TASK GOAL » Only one stretch of the data below is wanted: the lines starting at the one with "Click the CentralSquare" and ending at the one with "Viewport: 1566px width, 694px height.", both included, given again exactly.

ENTRIES PROVIDED: Begin

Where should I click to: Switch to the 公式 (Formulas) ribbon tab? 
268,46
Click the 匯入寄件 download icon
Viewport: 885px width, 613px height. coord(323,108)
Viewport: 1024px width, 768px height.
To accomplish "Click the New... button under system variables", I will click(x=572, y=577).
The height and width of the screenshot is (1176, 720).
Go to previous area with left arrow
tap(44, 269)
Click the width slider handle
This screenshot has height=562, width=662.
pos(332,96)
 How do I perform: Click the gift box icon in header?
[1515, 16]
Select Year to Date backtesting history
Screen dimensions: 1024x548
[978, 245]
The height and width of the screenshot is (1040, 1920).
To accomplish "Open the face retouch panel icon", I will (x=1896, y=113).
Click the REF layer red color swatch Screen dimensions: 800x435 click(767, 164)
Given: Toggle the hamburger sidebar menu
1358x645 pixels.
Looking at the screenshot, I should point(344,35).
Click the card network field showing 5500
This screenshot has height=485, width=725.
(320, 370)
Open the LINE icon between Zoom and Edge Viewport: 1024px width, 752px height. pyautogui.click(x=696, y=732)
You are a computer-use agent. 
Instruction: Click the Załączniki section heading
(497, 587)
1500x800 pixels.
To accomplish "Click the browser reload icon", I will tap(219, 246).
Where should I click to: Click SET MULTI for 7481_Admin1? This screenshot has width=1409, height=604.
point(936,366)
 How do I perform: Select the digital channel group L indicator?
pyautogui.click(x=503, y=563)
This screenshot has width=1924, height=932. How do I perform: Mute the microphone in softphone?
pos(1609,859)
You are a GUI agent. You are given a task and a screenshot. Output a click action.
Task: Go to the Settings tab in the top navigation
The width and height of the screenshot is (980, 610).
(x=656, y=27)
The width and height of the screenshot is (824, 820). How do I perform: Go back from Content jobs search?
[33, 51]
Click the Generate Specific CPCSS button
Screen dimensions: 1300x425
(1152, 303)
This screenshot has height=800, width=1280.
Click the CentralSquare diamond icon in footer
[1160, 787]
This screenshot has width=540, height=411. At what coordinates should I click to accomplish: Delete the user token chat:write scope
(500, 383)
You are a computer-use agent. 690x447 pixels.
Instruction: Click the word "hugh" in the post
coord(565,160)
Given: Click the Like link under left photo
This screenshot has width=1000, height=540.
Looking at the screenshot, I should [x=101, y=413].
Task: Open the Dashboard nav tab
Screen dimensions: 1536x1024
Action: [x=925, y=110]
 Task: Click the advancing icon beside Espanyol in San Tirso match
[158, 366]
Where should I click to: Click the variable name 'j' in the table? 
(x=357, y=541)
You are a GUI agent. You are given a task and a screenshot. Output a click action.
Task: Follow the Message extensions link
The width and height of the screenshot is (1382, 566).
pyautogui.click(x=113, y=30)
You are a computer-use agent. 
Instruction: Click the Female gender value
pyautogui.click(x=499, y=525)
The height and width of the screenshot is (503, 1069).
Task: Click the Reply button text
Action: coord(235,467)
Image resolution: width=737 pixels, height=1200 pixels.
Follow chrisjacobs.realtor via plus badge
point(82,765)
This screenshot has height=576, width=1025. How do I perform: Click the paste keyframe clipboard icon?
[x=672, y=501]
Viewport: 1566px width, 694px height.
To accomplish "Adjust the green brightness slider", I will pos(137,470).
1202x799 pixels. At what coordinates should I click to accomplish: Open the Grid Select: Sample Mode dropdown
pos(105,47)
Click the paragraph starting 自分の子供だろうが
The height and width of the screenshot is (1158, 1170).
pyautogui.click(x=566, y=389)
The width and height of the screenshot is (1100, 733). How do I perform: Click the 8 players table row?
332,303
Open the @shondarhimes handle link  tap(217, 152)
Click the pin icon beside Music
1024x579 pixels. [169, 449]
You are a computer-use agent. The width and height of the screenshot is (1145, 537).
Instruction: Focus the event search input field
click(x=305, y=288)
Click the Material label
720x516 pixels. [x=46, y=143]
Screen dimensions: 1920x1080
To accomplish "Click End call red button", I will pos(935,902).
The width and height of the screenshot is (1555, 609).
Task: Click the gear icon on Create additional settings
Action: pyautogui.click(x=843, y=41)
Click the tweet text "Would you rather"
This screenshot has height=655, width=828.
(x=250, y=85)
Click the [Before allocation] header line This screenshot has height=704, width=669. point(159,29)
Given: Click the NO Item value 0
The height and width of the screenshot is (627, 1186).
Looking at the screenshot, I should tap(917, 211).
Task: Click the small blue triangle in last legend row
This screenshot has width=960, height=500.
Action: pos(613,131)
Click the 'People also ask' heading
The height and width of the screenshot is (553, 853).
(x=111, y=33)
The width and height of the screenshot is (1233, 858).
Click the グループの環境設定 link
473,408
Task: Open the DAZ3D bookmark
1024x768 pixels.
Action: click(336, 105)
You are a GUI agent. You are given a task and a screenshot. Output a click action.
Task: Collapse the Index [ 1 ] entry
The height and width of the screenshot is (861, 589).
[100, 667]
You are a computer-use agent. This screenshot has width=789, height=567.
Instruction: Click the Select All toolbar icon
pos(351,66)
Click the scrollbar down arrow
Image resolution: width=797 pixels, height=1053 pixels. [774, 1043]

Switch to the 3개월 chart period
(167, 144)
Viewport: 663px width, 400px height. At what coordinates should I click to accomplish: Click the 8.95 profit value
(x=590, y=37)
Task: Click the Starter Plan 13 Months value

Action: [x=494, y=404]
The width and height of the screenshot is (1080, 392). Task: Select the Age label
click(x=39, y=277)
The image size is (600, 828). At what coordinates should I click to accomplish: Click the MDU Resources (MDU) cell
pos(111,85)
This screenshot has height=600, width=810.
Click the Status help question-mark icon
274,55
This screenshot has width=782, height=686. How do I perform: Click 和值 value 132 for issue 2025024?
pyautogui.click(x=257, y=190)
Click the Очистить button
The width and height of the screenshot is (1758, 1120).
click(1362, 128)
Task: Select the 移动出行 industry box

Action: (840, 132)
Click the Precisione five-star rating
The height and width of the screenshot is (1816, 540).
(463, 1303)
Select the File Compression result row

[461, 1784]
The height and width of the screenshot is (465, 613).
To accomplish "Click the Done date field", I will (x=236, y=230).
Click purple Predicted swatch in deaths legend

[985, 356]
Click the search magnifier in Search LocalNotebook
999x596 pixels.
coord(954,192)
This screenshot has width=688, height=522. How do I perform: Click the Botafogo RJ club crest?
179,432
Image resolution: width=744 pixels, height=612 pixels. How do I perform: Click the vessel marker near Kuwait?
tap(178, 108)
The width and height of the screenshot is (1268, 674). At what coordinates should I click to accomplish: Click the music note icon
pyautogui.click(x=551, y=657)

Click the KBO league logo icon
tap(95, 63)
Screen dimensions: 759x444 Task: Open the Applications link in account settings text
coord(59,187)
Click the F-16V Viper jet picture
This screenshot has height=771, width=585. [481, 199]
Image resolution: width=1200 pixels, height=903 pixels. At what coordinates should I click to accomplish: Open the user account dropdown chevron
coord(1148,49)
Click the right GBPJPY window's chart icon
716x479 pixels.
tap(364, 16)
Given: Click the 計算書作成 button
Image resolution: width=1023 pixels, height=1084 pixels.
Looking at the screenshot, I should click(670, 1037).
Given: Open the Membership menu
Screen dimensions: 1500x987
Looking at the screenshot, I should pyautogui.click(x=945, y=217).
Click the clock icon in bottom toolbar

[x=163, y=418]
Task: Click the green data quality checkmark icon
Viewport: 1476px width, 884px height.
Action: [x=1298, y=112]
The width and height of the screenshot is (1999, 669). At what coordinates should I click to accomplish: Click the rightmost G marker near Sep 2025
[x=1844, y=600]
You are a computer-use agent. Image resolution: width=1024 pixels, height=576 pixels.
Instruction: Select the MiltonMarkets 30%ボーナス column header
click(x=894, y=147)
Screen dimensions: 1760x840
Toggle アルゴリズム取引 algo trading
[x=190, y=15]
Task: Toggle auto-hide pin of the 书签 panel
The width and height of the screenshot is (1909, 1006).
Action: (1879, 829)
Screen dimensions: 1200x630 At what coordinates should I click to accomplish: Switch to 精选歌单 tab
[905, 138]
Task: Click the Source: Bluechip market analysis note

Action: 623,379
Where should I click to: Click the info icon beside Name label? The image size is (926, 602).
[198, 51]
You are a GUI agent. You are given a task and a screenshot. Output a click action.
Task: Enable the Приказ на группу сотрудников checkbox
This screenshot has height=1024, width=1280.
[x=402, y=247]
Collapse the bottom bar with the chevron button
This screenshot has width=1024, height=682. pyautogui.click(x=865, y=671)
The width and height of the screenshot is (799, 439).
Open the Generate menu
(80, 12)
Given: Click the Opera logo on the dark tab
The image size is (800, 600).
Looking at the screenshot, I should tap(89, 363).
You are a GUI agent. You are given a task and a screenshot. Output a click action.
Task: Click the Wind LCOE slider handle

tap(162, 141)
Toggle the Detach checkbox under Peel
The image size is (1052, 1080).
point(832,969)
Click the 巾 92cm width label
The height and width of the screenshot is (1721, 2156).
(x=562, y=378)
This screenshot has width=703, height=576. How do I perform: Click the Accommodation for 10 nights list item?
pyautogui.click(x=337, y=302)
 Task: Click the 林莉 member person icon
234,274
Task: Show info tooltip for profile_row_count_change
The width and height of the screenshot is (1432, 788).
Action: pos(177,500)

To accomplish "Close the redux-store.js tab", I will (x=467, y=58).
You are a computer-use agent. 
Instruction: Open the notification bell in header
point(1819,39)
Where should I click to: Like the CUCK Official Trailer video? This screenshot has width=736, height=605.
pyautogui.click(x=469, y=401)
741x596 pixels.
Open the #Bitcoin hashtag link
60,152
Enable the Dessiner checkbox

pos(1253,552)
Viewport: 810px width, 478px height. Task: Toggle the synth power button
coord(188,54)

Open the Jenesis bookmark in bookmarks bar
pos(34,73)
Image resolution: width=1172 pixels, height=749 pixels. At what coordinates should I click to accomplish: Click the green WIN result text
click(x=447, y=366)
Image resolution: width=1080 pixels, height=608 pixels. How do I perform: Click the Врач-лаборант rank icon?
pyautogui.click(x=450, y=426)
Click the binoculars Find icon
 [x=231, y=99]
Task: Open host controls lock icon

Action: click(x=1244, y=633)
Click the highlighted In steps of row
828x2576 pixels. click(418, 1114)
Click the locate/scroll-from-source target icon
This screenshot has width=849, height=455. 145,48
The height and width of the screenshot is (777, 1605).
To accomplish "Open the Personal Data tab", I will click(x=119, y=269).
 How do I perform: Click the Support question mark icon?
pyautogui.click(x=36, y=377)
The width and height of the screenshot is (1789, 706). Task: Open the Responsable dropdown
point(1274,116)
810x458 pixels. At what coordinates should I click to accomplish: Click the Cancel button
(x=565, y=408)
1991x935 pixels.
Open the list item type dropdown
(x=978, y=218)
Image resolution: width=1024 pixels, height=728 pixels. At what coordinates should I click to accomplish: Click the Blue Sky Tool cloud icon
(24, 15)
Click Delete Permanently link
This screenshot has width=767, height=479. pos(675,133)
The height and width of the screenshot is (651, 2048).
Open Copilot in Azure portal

ENTRIES PROVIDED: End

RESPONSE »
Click the CentralSquare diamond icon in footer
[1160, 787]
This screenshot has width=540, height=411. At what coordinates should I click to accomplish: Delete the user token chat:write scope
(500, 383)
You are a computer-use agent. 690x447 pixels.
Instruction: Click the word "hugh" in the post
coord(565,160)
Given: Click the Like link under left photo
This screenshot has width=1000, height=540.
Looking at the screenshot, I should [x=101, y=413].
Task: Open the Dashboard nav tab
Screen dimensions: 1536x1024
Action: [x=925, y=110]
 Task: Click the advancing icon beside Espanyol in San Tirso match
[158, 366]
Where should I click to: Click the variable name 'j' in the table? 
(x=357, y=541)
You are a GUI agent. You are given a task and a screenshot. Output a click action.
Task: Follow the Message extensions link
The width and height of the screenshot is (1382, 566).
pyautogui.click(x=113, y=30)
You are a computer-use agent. 
Instruction: Click the Female gender value
pyautogui.click(x=499, y=525)
The height and width of the screenshot is (503, 1069).
Task: Click the Reply button text
Action: coord(235,467)
Image resolution: width=737 pixels, height=1200 pixels.
Follow chrisjacobs.realtor via plus badge
point(82,765)
This screenshot has height=576, width=1025. How do I perform: Click the paste keyframe clipboard icon?
[x=672, y=501]
Viewport: 1566px width, 694px height.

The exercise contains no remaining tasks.